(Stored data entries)
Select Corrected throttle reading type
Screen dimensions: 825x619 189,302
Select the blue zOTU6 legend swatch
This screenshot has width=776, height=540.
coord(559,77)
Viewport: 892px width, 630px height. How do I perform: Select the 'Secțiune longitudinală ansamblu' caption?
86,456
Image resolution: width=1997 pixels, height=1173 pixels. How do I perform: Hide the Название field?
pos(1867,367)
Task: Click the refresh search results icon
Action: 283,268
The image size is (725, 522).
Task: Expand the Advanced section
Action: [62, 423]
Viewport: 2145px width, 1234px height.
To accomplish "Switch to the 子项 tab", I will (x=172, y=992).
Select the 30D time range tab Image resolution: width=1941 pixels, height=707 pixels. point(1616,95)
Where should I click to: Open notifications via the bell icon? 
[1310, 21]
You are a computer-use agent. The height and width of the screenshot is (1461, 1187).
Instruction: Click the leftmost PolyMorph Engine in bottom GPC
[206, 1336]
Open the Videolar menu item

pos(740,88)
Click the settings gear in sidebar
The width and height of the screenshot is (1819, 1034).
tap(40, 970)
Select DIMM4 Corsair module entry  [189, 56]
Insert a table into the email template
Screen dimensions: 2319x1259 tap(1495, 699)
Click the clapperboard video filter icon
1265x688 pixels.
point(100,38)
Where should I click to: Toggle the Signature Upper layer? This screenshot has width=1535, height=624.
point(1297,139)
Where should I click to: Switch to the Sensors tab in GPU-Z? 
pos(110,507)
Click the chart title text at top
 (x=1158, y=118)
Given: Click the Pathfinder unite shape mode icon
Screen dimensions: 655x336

• [TASK DESCRIPTION]: Starting at the first line of the records above, please copy each line exactly until you reach the line containing "Select DIMM4 Corsair". Include that line and stop there.

• [WRITTEN ANSWER]:
Select Corrected throttle reading type
Screen dimensions: 825x619 189,302
Select the blue zOTU6 legend swatch
This screenshot has width=776, height=540.
coord(559,77)
Viewport: 892px width, 630px height. How do I perform: Select the 'Secțiune longitudinală ansamblu' caption?
86,456
Image resolution: width=1997 pixels, height=1173 pixels. How do I perform: Hide the Название field?
pos(1867,367)
Task: Click the refresh search results icon
Action: 283,268
The image size is (725, 522).
Task: Expand the Advanced section
Action: [62, 423]
Viewport: 2145px width, 1234px height.
To accomplish "Switch to the 子项 tab", I will (x=172, y=992).
Select the 30D time range tab Image resolution: width=1941 pixels, height=707 pixels. point(1616,95)
Where should I click to: Open notifications via the bell icon? 
[1310, 21]
You are a computer-use agent. The height and width of the screenshot is (1461, 1187).
Instruction: Click the leftmost PolyMorph Engine in bottom GPC
[206, 1336]
Open the Videolar menu item

pos(740,88)
Click the settings gear in sidebar
The width and height of the screenshot is (1819, 1034).
tap(40, 970)
Select DIMM4 Corsair module entry  [189, 56]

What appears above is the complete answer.